Epidermal growth factor stimulates colony formation and non-neuronal marker protein expression by human neuroblastoma in methylcellulose culture.

Growth of the human neuroblastoma IMR-32 in methylcellulose culture was studied. The number of colonies was proportional to the number of seeded cells in all conditions tested: control cultures (CT) and test cultures with epidermal growth factor (EGF), hydrocortisone (HC), combined EGF/HC, fibroblast growth factor (FGF) or nerve growth factor (NGF). A portion of IMR-32 cells formed colonies and all factors were without effect when tested individually. In contrast, the combination of EGF/HC at low cell densities enhanced the number of colonies two-fold as compared to controls. Differentiation in IMR-32 colonies was examined by immunocytochemical detection of cell specific marker proteins. As determined by staining with different markers, at least two cells subpopulations could be established within the same colony. One of them expressed NSE (neuron specific enolase) and was designated as neuronal.

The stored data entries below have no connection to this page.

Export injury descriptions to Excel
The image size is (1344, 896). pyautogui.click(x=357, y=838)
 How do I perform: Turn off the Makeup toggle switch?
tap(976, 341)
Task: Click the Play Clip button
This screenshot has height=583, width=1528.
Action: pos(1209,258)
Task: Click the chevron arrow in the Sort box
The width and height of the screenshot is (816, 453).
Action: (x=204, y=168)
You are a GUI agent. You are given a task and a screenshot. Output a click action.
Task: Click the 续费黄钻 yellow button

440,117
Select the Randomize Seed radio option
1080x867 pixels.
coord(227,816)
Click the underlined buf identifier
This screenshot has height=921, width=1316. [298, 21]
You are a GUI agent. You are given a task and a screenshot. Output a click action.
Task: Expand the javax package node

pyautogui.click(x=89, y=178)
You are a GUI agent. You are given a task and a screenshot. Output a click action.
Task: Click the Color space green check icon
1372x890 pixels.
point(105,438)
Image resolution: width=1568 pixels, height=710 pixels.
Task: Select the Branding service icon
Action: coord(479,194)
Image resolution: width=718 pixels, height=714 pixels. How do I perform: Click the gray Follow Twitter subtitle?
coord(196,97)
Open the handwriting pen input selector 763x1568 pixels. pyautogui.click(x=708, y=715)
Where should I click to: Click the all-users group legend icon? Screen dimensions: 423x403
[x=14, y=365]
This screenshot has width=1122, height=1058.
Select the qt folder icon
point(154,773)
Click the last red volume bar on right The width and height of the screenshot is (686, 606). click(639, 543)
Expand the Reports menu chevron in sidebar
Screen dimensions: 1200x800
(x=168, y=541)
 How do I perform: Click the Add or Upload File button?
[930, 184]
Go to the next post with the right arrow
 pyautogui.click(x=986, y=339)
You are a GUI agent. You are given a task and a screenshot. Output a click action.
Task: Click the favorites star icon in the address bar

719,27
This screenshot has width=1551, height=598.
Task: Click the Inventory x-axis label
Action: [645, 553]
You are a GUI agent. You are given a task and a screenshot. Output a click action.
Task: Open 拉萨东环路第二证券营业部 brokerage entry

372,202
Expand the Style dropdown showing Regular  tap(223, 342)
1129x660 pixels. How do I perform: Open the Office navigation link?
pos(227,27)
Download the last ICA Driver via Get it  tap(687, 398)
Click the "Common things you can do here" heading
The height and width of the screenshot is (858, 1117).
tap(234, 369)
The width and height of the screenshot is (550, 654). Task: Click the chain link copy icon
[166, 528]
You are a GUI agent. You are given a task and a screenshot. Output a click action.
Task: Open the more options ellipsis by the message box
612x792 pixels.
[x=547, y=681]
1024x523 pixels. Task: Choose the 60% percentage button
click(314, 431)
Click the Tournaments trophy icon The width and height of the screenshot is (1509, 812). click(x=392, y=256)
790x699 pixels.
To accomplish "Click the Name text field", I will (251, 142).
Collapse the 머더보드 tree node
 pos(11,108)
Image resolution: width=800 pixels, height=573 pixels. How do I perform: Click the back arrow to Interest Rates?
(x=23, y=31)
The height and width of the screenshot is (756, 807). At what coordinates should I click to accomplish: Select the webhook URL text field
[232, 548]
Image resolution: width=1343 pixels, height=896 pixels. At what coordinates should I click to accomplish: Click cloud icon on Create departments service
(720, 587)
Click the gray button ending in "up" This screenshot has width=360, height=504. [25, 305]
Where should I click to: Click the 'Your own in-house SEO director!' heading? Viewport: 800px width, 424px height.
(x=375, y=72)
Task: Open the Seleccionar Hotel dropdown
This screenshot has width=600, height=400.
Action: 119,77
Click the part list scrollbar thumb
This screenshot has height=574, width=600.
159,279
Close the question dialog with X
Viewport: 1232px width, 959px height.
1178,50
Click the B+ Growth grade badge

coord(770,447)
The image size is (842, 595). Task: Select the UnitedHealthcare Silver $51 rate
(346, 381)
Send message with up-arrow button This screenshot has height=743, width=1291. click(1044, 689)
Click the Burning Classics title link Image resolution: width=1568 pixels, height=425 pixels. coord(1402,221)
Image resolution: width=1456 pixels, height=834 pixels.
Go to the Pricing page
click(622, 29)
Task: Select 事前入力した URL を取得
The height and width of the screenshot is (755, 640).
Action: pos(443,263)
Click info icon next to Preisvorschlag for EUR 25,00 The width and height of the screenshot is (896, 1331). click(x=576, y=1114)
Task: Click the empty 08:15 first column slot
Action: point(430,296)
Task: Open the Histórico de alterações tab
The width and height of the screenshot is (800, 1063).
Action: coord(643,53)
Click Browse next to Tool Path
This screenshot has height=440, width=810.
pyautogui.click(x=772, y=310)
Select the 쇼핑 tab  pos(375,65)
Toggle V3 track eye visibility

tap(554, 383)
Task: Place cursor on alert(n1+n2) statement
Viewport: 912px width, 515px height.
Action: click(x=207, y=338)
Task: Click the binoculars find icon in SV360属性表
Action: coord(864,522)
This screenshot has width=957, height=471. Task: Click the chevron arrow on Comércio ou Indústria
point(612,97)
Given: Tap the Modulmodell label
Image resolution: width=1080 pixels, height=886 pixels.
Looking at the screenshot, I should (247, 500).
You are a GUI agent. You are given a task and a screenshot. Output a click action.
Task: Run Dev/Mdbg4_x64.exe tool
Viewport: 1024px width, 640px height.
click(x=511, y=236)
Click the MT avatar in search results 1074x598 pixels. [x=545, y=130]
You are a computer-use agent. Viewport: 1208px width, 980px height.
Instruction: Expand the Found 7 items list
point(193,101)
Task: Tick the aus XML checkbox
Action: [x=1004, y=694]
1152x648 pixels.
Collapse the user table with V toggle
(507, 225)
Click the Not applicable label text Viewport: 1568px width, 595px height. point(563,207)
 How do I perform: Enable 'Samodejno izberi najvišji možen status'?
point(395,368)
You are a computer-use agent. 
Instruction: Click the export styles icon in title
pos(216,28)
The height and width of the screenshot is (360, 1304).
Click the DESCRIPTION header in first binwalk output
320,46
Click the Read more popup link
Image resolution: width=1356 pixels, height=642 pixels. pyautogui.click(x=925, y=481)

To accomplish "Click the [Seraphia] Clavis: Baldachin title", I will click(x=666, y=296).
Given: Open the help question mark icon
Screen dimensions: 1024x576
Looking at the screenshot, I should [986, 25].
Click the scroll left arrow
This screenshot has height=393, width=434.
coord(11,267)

The other subpopulation was called non-neuronal since it consisted of vimentin and S-100 protein positive cells which were considerably enhanced in the presence of EGF or EGF/HC. In vitro, the IMR-32 neuroblastoma cell line contains pluripotent stem cells from which are derived distinct phenotypes sensitive to different extrinsic factors. Increasing time in culture enhanced neuronal differentiation. EGF, on the other hand, targeted preferentially the non-neuronal phenotype, and stimulated colony formation and its differentiation.